## Goal of the exercise
Recast the rows from the line with "1058). [1491, 605]" up to and including the line with "[x=231, y=234]" as a Markdown table with two columns: Row for a running number and Text for the line itself. Leave out blank lines.

## Records shown
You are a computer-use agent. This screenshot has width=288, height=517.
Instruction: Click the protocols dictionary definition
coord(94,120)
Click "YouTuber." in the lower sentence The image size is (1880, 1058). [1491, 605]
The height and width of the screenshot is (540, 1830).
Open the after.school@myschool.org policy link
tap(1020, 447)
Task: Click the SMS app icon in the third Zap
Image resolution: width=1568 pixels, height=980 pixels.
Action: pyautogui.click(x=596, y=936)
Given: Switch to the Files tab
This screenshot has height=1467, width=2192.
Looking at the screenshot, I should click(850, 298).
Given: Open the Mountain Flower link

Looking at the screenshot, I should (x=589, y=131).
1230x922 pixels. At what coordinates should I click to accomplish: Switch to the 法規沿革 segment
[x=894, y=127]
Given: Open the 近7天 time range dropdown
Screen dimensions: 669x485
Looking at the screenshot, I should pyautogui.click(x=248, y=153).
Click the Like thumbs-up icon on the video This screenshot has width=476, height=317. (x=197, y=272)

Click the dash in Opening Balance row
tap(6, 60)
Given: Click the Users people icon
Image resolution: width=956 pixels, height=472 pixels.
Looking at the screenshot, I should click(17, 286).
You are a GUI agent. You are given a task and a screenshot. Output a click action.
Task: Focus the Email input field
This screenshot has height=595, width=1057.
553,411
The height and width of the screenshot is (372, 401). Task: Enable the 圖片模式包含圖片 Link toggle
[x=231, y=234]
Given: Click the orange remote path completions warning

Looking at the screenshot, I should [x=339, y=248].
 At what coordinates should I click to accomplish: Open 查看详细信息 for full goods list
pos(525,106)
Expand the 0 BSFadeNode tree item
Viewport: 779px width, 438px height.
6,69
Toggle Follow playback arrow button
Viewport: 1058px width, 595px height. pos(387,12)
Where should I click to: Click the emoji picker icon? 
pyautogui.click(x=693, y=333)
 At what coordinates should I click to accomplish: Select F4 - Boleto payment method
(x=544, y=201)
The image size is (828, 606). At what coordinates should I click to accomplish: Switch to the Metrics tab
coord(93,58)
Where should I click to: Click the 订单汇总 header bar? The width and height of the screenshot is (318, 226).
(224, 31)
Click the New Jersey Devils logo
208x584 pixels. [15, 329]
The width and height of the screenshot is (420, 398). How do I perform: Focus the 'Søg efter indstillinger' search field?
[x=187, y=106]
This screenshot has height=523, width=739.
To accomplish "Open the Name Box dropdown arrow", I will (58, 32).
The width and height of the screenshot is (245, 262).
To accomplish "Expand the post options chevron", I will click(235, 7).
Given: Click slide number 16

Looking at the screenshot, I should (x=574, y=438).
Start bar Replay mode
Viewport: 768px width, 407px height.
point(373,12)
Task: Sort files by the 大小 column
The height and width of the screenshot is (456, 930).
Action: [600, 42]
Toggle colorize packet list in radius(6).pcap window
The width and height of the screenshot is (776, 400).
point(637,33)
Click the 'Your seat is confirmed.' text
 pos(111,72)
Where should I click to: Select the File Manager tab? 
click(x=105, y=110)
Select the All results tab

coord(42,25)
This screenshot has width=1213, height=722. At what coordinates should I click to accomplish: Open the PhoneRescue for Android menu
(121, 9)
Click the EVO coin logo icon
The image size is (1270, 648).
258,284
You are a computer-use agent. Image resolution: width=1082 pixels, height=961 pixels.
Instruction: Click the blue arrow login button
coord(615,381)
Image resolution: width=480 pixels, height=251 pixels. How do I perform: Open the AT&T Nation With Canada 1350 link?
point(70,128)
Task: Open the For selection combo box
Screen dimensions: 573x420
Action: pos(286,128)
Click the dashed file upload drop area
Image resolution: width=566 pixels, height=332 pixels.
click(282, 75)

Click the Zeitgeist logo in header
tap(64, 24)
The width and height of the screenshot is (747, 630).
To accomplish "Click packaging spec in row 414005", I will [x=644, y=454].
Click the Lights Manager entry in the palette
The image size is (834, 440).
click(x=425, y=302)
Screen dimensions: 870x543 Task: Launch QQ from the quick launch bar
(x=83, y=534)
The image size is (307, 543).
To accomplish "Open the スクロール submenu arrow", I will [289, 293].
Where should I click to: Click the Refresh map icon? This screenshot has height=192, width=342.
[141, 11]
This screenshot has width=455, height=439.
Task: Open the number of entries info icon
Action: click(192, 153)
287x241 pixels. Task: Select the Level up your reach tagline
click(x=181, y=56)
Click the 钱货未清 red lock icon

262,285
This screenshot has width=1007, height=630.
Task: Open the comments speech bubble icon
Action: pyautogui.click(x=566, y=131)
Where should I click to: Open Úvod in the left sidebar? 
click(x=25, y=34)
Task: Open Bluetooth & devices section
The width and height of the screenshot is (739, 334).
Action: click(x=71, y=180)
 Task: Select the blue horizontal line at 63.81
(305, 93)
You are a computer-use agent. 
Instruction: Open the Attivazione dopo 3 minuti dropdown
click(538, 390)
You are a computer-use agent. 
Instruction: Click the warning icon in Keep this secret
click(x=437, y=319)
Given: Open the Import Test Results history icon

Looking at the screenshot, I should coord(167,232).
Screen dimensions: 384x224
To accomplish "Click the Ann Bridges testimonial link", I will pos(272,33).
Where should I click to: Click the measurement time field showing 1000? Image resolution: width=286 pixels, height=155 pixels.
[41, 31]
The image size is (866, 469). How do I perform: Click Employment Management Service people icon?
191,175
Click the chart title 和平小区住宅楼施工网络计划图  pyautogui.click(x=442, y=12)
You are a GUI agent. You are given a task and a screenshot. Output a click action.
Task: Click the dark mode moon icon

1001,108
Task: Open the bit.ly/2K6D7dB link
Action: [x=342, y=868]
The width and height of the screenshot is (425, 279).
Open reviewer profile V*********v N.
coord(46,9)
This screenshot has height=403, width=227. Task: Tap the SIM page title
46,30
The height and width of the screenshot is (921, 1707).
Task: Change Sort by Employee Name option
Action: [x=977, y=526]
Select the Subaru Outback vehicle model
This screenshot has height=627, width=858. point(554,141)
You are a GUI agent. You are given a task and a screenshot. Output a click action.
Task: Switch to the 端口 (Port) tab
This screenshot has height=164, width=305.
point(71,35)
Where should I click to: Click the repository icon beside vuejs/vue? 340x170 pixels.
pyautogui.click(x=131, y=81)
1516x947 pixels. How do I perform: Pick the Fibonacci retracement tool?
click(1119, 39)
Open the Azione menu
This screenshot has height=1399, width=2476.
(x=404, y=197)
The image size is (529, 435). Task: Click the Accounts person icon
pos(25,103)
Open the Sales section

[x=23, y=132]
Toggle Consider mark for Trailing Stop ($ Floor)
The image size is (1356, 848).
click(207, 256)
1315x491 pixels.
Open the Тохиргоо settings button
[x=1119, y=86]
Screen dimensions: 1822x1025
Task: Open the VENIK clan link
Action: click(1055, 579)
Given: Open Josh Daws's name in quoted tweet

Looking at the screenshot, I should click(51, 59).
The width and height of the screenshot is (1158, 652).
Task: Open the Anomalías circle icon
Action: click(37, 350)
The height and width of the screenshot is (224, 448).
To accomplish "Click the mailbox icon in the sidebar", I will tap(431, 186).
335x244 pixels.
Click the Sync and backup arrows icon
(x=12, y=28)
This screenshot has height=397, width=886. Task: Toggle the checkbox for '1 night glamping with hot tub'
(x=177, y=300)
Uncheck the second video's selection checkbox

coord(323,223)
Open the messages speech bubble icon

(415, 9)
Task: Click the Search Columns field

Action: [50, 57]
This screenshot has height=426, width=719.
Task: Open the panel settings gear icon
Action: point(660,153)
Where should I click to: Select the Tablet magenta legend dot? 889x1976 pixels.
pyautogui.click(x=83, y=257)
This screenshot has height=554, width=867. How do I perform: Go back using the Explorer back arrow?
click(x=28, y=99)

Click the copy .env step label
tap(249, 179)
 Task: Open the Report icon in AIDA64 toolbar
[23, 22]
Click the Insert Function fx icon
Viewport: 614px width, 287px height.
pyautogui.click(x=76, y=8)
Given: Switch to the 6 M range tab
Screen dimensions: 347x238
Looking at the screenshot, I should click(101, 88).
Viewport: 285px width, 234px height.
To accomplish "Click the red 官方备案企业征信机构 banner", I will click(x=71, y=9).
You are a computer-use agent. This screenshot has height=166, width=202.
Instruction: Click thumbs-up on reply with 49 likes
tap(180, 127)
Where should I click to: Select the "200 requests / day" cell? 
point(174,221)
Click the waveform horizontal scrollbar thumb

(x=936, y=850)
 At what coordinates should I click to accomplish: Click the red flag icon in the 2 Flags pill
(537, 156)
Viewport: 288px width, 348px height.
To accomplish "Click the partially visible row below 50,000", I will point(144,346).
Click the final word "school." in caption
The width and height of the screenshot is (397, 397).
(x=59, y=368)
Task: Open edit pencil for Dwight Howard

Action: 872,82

## Answer to this exercise
| Row | Text |
|---|---|
| 1 | Click "YouTuber." in the lower sentence The image size is (1880, 1058). [1491, 605] |
| 2 | The height and width of the screenshot is (540, 1830). |
| 3 | Open the after.school@myschool.org policy link |
| 4 | tap(1020, 447) |
| 5 | Task: Click the SMS app icon in the third Zap |
| 6 | Image resolution: width=1568 pixels, height=980 pixels. |
| 7 | Action: pyautogui.click(x=596, y=936) |
| 8 | Given: Switch to the Files tab |
| 9 | This screenshot has height=1467, width=2192. |
| 10 | Looking at the screenshot, I should click(850, 298). |
| 11 | Given: Open the Mountain Flower link |
| 12 | Looking at the screenshot, I should (x=589, y=131). |
| 13 | 1230x922 pixels. At what coordinates should I click to accomplish: Switch to the 法規沿革 segment |
| 14 | [x=894, y=127] |
| 15 | Given: Open the 近7天 time range dropdown |
| 16 | Screen dimensions: 669x485 |
| 17 | Looking at the screenshot, I should pyautogui.click(x=248, y=153). |
| 18 | Click the Like thumbs-up icon on the video This screenshot has width=476, height=317. (x=197, y=272) |
| 19 | Click the dash in Opening Balance row |
| 20 | tap(6, 60) |
| 21 | Given: Click the Users people icon |
| 22 | Image resolution: width=956 pixels, height=472 pixels. |
| 23 | Looking at the screenshot, I should click(17, 286). |
| 24 | You are a GUI agent. You are given a task and a screenshot. Output a click action. |
| 25 | Task: Focus the Email input field |
| 26 | This screenshot has height=595, width=1057. |
| 27 | 553,411 |
| 28 | The height and width of the screenshot is (372, 401). Task: Enable the 圖片模式包含圖片 Link toggle |
| 29 | [x=231, y=234] |